En cierto modo, de lo que Gabriel del Río quiso ser portavoz, con sus alarmas, fue el sistema que se con la reinstauración de los Tenientes a Guerra y las Alcaldías Ordinarias y a quienes servían. Un nuevo sistema de Tenencia de Tierras está a las puertas. Con el Gobernador Miguel de la Torre y su representante en Pepino, el Teniente a Guerra Miguel López el latifundio será institucionalizado. Hubo alguna cosas con que Gabriel del Río avizoraba, antes de su muerte, lo que vendría. En el Pueblo, ya no se construían bohíos, sino casas. La cantidad de gente blanca que vivía como agregados, arrimado, eran tan alta como la de esclavos y había tantos pardos y morenos como agregados blancos. Con la inmigración venezolana, llegaron muchos esclavos con edad productiva. Y, para 1828, su número se censó en 615 personas negras en servidumbre forzada. Los emigrantes, venidos de España, sumaron 112 peninsulares y otros 16 de origen extranjero.
EL Gobernador de la Torre no era como Arostegui, a quien Del Río podría comunicarse utilizando términos ta fuertes como la tiranía del hombre próspero contra el labriego humilde. A lo que De la Torre contribuiría, ya se lo había advertido, el temor «que los infelices no progresen y que la agricultutra [...] pase a pocas manos y que se conserven incultas multitud de tierras», razón de la «vagancia y el aburrimiento» [Méndez Liciaga, 31].

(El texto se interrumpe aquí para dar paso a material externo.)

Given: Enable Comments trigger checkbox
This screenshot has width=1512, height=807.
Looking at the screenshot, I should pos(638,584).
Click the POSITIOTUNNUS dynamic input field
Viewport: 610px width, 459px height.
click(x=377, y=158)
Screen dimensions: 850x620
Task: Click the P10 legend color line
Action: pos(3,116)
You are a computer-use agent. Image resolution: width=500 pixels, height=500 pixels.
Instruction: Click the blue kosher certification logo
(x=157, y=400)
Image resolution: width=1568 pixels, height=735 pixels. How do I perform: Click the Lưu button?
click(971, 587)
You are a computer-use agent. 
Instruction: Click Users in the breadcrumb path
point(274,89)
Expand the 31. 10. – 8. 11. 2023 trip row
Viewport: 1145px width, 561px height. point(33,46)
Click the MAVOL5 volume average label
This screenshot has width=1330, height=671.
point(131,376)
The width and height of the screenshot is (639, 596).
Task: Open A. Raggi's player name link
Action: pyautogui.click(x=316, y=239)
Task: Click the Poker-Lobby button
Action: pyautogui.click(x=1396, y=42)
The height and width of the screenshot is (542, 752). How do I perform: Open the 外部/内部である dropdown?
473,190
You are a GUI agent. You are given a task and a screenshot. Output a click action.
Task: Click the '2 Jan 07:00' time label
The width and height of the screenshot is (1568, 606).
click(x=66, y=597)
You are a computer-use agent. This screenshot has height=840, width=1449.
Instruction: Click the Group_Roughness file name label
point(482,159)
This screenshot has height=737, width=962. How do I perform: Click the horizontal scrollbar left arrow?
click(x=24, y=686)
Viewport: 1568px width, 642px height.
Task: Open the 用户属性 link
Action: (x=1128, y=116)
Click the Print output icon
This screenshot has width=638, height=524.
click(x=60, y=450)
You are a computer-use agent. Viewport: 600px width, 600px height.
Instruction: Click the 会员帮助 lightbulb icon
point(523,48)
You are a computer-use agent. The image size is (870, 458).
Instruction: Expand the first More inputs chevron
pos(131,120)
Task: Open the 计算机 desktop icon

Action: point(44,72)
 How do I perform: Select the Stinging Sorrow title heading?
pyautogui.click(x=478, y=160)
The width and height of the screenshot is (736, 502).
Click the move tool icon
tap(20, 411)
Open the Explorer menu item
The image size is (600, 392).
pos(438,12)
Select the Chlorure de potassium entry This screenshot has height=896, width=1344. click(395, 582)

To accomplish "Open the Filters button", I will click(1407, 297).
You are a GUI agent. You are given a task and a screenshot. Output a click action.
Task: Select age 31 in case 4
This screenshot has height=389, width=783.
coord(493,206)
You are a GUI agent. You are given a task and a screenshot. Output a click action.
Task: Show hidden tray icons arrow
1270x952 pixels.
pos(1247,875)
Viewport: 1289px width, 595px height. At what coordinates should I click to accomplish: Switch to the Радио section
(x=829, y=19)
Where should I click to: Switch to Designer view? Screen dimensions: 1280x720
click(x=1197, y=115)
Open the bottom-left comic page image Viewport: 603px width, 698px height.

Desde antes de 1828, ---Echeandía, Juan Francisco de Soto, Manuel Fermín Pérez y otros, «hijos de la vieja cepa fundadora de Pepino», miran las rutas del Sitio de Lariz y para 1832, don Juan Francisco de Sotomayor, fue nombrado es nombado Teniente a Guerra y apoderado de la nueva población de Lares por el Gobernador De la Torre. Cuando surgen desavenencias sobre supeditación y autoridad entre Tenientes de Guerra de Lares y Pepino [como en el caso del lareño Pedro Jiménez y Miguel López] el Gobernador De la Torre defiende la separación de Lares en 1835. No hay que olvidar que este Gobernador tiene una estrecha relación con Miguel López y que inclusive visitó al Pepino (de los pocos Gobernadores que otorgaban ese honor a un pueblito considerado miserable); pero él quiso verlo porque aquí, a petición de España, se le concedió un gran fundo de tierras baldías al Duque de Mahon Crillon, tarea que comenzó en 1829.
Esta visita oficial del Gobernador al Pueblo el 2 de octubre 1831 fue la última oportunidad y ocasión de Gabriel del Río de hablar sobre las injusticias que observaba en el pueblo. Fue cuando vio cuán solo estaba en la tarea. En vez de hablarse de tierras y de la tendencia al latifundio y el ausentismo que él, como Gobernador, estaba patrocinando, se le pidió la reconstrucción de la Iglesia Católica. Tampoco debe olvidarse que antes que esta visita cuajara el desvelo de Miguel López y el Ayuntamiento, en 1829, fue la construcción de otra Casa del Rey, esta vez destinada a ser el alojamiento de la Compañía de Milicias y su Sala de Armas, en la planta baja. Con su visita, ya que había autorizado ésto en 1829, quiso asegurarse que se hubiese construído. Su costo fue $3,403.00 pesos en aquella época.